Patrick Semansky/AP/dpa
Weil Trump kaum Munition gegen Harris hat, ist er bereits in die Rassismus-Falle getreten – und Vance hat mit «kinderlosen Katzen-Ladys» den ersten frauenfeindlichen Treffer gelandet. Standard ist bei den Republikanern dagegen die Verortung des Gegners bei den extremen Linken: Dass Fox News ihren Vize Tim Walz den «radikalsten Linksaussen-Gouverneur» des Landes nennt, passt ins Bild.

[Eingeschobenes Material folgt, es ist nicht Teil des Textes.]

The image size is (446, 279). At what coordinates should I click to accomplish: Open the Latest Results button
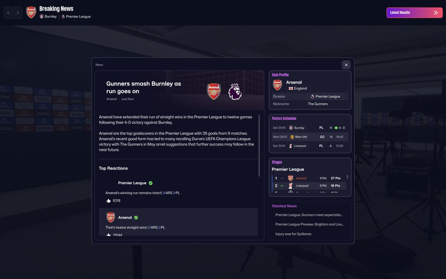[x=414, y=13]
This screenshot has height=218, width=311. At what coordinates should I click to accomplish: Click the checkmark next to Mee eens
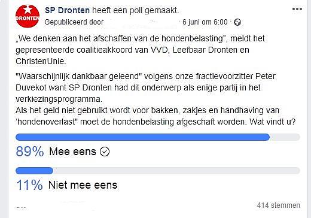[x=105, y=152]
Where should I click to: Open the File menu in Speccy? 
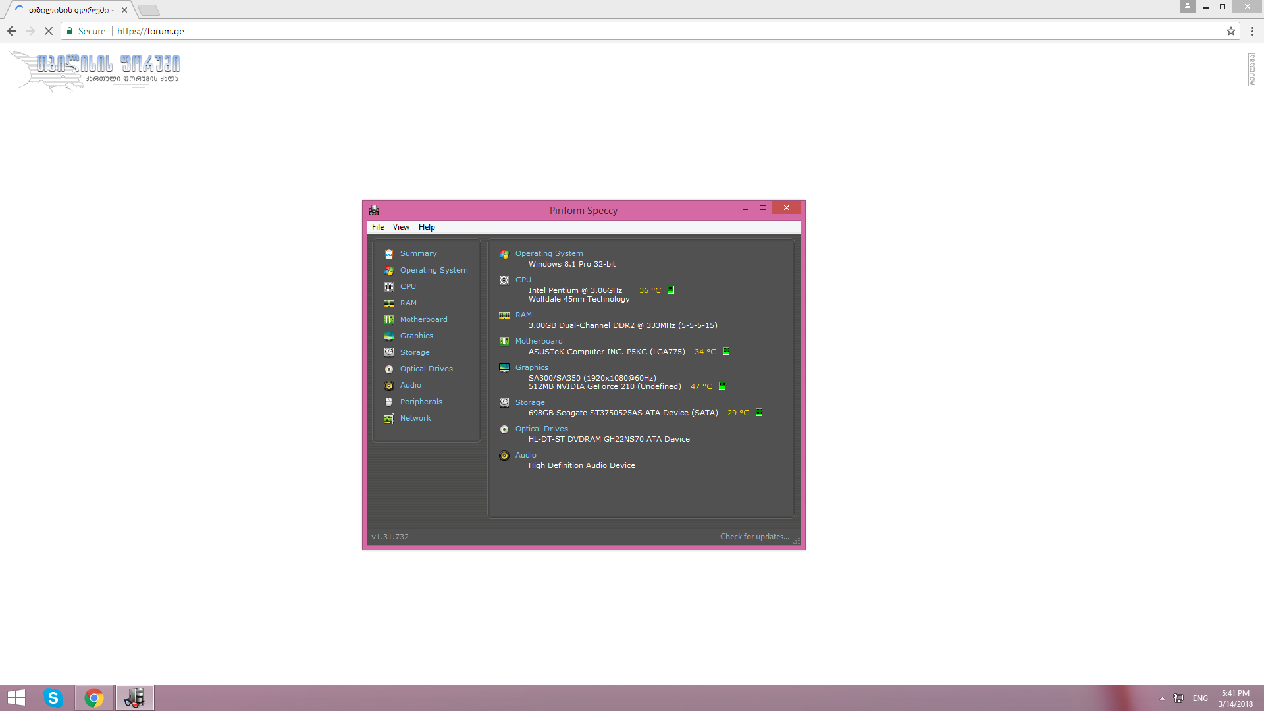tap(378, 227)
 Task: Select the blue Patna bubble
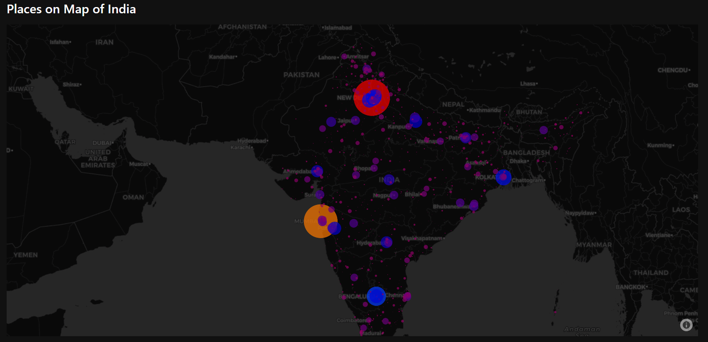(465, 137)
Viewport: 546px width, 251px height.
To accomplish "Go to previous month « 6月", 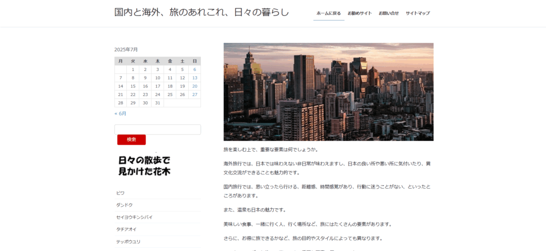I will click(x=121, y=113).
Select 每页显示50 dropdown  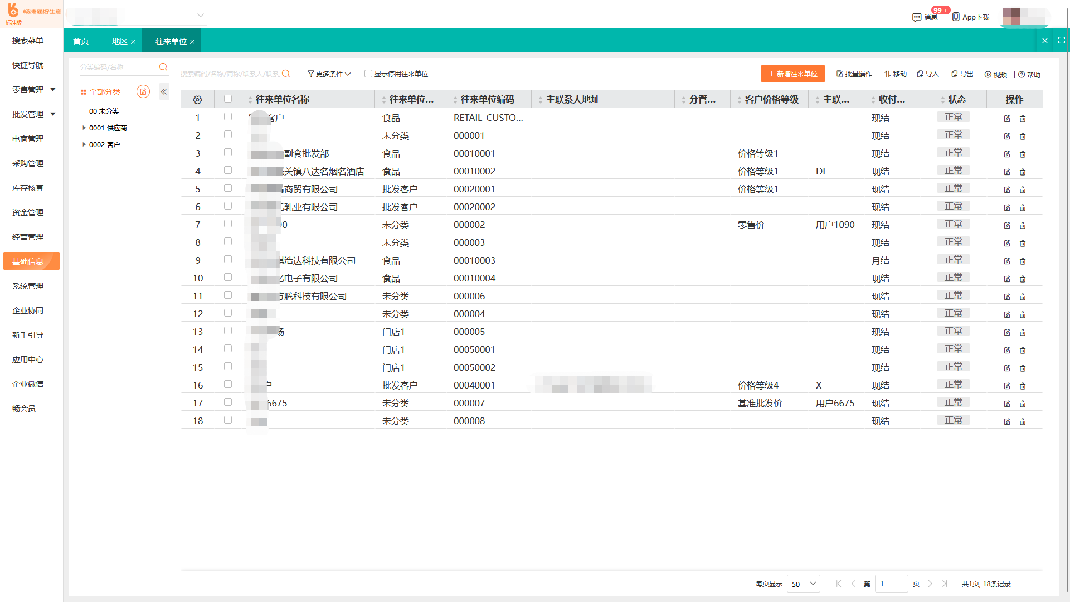802,584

Und auch, dass Walz «Tampon-Tim» genannt wird, weil er sich in Minnesota – neben freiem Mittagessen – für gratis Tampons an Schulen stark gemacht hat.
Harris' neues Wording
Auch die Demokraten haben ihr Wording geändert, seitdem Harris an Bidens Stelle getreten ist. Und das nur folgerichtig: Dass das Weisse Haus immer und immer wieder betont hat, die Demokratie stehe wegen Trump auf dem Spiel, hat sich abgenutzt. Am 26. Juli nennt Harris ihren Widersacher deshalb erstmals «weird».
Weird heisst seltsam, verrückt oder komisch. Der Begriff ist eher weit gefasst und weniger spezifisch. Er passt zu den verschiedensten Szenen, die Trump und Vance auf die Bühne bringen – etwa wenn der 78-Jährige von Film-Schurke Hannibal Lecter schwärmt, vor Wind-Anlagen warnt oder über den Tod durch Hai-Angriffe fantasiert.
Dass die neue Taktik wirkt, lässt die Reaktion des Gegners erahnen. «Sie sind die Seltsamen», zeigt sich Trump an der Ehre gepackt. «Niemand hat mich je seltsam genannt. Ich bin viele Dinge, aber nicht seltsam. Und er ist es auch nicht, ich sage euch. JD [Vance] ist es gar nicht. Sie sind es.»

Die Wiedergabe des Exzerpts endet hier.